# DOCUMENT TEXT

_ _ _ _ _

[-] Psephomancy@lemmy.world 1 points 1 year ago

and the Condorcet method can completely fail to select a winner.

That one's not a flaw. All elections can suffer from ties. Pure Condorcet just makes it obvious when there's a tie (and this is very rare). There are a bunch of Condorcet completion methods for resolving the tie.

[-] Psephomancy@lemmy.world 1 points 1 year ago

Until ranked choice for president

That wouldn't change anything. RCV still produces a polarized two-party system.

[-] Psephomancy@lemmy.world 1 points 1 year ago* (last edited 1 year ago)

Ranked Choice Voting doesn't make third parties viable, either. It uses the same counting method as our current system (tally up people's first-choice preferences) and therefore suffers from all the same problems, like vote-splitting, spoiler effect, and center-squeeze effect. You can't fix the problems of FPTP by adding more rounds of FPTP. You need to allow voters to express opinions about all of the candidates and then actually count all of those opinions.

_ _ _ _ _

# Recorded data
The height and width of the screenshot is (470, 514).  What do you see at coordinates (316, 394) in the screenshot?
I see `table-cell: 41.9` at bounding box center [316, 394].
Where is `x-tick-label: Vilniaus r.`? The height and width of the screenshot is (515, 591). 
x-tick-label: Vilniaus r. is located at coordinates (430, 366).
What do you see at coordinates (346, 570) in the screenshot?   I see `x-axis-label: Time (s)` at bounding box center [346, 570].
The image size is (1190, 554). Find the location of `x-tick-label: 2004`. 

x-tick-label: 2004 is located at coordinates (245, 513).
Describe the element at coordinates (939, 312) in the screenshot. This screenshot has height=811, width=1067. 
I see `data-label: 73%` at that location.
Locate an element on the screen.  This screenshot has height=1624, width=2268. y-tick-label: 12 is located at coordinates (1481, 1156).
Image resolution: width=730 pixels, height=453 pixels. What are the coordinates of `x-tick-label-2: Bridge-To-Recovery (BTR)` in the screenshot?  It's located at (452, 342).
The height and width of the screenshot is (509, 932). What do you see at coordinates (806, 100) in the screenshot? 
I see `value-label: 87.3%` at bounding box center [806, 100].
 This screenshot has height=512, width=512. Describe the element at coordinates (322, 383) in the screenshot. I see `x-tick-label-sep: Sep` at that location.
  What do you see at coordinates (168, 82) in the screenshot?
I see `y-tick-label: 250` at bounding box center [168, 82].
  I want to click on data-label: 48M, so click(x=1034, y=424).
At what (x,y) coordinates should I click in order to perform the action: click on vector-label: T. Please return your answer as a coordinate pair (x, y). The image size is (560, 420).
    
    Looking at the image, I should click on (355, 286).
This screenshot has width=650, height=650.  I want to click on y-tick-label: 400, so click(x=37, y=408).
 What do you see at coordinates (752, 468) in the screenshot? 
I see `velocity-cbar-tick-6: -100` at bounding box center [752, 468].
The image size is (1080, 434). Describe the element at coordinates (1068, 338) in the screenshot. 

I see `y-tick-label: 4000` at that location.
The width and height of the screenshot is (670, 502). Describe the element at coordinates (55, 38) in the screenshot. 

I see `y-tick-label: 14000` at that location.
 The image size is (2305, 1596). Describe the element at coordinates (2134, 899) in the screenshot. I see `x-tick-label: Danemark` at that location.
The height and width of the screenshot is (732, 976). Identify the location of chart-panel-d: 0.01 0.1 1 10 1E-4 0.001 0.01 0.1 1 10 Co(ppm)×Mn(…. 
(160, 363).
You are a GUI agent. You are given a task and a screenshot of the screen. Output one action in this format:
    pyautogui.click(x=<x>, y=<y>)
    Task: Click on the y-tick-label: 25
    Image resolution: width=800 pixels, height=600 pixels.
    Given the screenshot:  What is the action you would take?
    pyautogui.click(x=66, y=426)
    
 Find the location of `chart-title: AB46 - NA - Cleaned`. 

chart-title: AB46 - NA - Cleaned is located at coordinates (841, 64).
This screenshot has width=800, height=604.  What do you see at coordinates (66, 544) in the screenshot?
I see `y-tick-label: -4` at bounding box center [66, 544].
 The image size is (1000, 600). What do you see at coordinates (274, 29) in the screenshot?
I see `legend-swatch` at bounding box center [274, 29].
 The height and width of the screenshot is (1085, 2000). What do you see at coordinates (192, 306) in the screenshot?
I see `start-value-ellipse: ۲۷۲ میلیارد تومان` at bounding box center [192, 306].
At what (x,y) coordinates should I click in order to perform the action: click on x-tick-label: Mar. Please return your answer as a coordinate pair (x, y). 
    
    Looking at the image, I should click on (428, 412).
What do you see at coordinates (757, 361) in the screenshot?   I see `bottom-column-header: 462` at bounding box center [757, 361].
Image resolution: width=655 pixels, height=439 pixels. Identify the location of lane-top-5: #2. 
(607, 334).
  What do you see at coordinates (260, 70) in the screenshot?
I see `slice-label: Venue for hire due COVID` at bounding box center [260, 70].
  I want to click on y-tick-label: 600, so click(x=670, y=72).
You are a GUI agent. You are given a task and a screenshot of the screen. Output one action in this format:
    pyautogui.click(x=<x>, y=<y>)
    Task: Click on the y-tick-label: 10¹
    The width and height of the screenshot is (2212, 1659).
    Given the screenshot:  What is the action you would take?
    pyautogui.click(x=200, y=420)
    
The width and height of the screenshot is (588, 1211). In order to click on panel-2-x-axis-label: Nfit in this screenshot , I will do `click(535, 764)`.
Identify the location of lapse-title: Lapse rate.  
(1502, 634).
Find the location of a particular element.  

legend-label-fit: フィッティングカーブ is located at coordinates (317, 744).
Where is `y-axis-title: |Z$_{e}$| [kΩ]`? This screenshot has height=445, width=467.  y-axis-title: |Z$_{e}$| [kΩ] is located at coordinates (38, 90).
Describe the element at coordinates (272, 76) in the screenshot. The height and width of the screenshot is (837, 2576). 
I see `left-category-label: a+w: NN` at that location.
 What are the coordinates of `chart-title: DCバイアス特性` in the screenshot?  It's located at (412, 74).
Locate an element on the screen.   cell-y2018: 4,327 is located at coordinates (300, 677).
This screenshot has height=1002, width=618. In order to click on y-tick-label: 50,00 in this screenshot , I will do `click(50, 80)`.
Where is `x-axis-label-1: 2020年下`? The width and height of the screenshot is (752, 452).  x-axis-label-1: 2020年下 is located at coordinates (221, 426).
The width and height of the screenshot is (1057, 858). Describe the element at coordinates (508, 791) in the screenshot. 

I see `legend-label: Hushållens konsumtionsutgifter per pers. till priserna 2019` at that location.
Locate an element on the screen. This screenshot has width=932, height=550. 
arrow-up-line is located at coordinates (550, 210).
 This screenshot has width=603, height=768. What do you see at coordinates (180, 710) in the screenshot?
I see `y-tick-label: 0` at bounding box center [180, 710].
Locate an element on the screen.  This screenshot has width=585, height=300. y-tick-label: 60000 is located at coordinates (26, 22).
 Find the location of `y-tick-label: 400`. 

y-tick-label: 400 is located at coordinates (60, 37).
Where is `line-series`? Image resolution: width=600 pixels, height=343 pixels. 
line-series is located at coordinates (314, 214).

_ _ _ _ _

# TASKS TO PERFORM
a) Answer these about the comment thread on voting methods:
(i) How often does the first comment say ties occur under pure Condorcet?
(ii) What kind of system does the second comment say RCV still produces?
(iii) According to the third comment, what counting method does Ranked Choice Voting use?
b) Return the passage of the comment thread on voting methods starting at "That one's not" and ending at "1 year ago)", copied word for word.
c) Continue the comment thread on voting methods from where it stops.
These records come from a different source than the text.

# YOUR WRITTEN ANSWERS
a)
(i) Very rarely.
(ii) A polarized two-party system.
(iii) The same method as the current system: tallying up people's first-choice preferences.

b)
That one's not a flaw. All elections can suffer from ties. Pure Condorcet just makes it obvious when there's a tie (and this is very rare). There are a bunch of Condorcet completion methods for resolving the tie.

[-] Psephomancy@lemmy.world 1 points 1 year ago

Until ranked choice for president

That wouldn't change anything. RCV still produces a polarized two-party system.

[-] Psephomancy@lemmy.world 1 points 1 year ago* (last edited 1 year ago)

c)
If you want third parties to be viable, you want real reforms like STAR Voting, Condorcet RCV, or Approval Voting.

[-] Psephomancy@lemmy.world 1 points 1 year ago

Approval Voting (AKA Freedom Voting)

haha that might be the dumbest rebrand I've ever heard. Hope it succeeds, though!

[-] Psephomancy@lemmy.world 2 points 1 year ago

You probably mean https://www.rcv123.org/? But that uses Hare's method, which is pretty flawed and won't always pick the candidate preferred by the voters.

Better to use https://star.vote/ (score ballots) or https://civs1.civs.us/civs_create.html (ranked ballots).

[-] Psephomancy@lemmy.world 1 points 1 year ago

Unfortunately the form of RCV used everywhere in the US is Hare's method, which eliminates candidates based only on voters' first-choice rankings, which largely just perpetuates all the same problems as FPTP. There are many other better reforms. One of those should become the norm instead.